Grad student descent

ImageOn January 24, I attended a 1-day data science symposium at Harvard University with the fun title ‘Weathering the Data Storm‘. I imagine being in a tiny boat on the endless beautiful sea of data, and then a big data storm comes up! Numbers and pieces of text fly through the air… they hit me hard in the face like hail, pile up in my boat… and I’m in dire need of some clever algorithms to take care of all that data, so that I won’t get hurt, my boat won’t sink! 

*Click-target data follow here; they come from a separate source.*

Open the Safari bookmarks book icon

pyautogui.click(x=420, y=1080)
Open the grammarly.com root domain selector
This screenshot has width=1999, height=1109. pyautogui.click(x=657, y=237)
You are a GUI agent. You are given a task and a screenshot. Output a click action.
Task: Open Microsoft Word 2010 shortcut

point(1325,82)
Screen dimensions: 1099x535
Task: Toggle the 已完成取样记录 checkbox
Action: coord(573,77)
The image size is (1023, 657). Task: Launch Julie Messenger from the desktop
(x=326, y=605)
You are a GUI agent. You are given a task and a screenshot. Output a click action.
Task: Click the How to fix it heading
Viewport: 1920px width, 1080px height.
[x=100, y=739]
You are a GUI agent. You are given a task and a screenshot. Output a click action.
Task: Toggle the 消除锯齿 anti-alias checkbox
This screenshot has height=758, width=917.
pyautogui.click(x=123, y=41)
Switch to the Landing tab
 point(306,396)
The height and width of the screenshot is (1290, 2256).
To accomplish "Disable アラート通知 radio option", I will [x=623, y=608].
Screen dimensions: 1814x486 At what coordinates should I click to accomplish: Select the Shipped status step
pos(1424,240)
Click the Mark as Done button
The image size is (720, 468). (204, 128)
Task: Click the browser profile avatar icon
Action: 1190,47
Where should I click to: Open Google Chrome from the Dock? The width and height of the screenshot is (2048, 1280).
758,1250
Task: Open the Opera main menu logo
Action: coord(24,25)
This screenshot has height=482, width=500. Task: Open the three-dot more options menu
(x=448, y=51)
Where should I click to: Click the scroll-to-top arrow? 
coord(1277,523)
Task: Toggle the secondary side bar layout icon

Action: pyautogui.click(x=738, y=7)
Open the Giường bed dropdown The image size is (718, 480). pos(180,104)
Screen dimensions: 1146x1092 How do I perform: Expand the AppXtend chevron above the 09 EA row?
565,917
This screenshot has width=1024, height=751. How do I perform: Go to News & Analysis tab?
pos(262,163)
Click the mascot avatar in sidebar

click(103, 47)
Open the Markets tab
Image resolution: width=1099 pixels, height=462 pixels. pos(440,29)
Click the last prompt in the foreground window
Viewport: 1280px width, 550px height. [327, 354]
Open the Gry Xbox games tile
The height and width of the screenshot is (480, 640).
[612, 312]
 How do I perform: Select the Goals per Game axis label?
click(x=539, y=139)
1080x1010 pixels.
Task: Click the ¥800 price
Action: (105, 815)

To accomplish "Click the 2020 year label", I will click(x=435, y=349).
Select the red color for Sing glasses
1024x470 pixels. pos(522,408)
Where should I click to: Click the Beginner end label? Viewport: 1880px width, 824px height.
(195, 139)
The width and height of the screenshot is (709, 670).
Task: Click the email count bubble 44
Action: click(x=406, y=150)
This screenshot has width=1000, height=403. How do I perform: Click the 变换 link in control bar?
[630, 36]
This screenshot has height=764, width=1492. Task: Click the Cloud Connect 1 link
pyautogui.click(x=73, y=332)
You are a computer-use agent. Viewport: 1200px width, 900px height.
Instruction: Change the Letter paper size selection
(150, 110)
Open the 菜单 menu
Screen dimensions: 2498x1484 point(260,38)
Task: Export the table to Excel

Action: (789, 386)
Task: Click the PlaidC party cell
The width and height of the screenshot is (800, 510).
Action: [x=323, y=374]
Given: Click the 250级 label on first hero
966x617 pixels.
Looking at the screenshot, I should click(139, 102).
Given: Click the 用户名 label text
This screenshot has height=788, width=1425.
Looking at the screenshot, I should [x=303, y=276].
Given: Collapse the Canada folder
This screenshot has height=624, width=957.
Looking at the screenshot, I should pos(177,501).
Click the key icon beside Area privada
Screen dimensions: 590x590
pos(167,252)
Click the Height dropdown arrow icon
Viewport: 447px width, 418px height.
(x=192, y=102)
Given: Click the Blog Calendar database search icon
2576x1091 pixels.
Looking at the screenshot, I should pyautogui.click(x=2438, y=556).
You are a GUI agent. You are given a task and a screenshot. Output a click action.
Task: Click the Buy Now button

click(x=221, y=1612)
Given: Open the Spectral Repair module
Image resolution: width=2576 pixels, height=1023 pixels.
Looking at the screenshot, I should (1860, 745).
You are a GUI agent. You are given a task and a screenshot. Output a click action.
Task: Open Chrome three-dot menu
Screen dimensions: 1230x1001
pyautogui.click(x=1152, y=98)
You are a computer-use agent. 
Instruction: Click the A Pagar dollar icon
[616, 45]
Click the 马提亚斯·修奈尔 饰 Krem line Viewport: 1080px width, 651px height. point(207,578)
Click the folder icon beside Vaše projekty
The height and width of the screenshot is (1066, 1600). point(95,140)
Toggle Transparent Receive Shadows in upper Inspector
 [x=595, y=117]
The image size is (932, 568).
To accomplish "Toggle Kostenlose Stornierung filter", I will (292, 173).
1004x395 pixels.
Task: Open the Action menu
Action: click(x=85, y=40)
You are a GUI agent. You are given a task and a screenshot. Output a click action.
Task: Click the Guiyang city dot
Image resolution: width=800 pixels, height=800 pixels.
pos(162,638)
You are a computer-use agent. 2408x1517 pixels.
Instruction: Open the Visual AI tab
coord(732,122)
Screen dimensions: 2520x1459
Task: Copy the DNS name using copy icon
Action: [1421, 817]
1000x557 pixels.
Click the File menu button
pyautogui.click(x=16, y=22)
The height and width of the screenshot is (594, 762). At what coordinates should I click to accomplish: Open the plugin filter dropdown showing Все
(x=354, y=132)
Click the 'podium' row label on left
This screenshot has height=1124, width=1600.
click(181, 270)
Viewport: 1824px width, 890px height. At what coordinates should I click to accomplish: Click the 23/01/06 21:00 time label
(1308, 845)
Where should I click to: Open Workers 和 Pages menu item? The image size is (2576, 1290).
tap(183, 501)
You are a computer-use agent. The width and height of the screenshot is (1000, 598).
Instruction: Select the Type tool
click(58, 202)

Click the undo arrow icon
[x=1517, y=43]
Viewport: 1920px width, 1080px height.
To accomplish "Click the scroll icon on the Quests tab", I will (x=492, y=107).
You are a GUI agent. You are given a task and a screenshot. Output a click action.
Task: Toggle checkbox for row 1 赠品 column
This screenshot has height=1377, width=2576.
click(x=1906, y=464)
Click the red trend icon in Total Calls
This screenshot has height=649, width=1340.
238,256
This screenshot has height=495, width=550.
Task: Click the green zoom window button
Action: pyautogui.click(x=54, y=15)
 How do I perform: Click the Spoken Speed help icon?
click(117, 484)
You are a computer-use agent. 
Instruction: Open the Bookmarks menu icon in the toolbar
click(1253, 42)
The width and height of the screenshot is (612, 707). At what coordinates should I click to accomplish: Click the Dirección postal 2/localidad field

In line with the fun title, there were lots of fun talks. The funniest quote of the day clearly goes to Ryan Adams from Harvard University, when he introduced a new name for a common machine learning ‘method’: grad student descent. He talked about a ‘meta-problem’ of machine learning: Most machine learning algorithms are sufficiently complex to give great results – if they are run with parameters that are adapted to the problem at hand. For example, to work with a neural network you have to choose the number of layers, the weight regularization, the layer size, which non-linearity, the batch size, the learning rate schedule, the stopping conditions… How do people choose these parameters? Mostly with ad hoc, black magic methods. One method, common in academia, is ‘grad student descent’ (a pun on gradient descent), in which a graduate student fiddles around with the parameters until it works. It’s kind of sad, but it’s so true! Of course, Ryan Adams then went on to discuss better solutions (‘meta-algorithms’ that automatically find the parameters), but it was the ‘grad student descent’ that stuck to everyone’s mind.

Rachel Schutt form News Corps mused on the perennial question ‘What is a data scientist?’ She cited the well-known definition by Josh Wills from Cloudera, which I really like:

Data scientist = “Person who is better at statistics than any software engineer and better at software engineering than any statistician.”

But I hadn’t yet heard the clever rephrasing by Will Cukierski of Kaggle:

Data scientist = “Person who is worse at statistics than any statistician and worse at software engineering than any software engineer.”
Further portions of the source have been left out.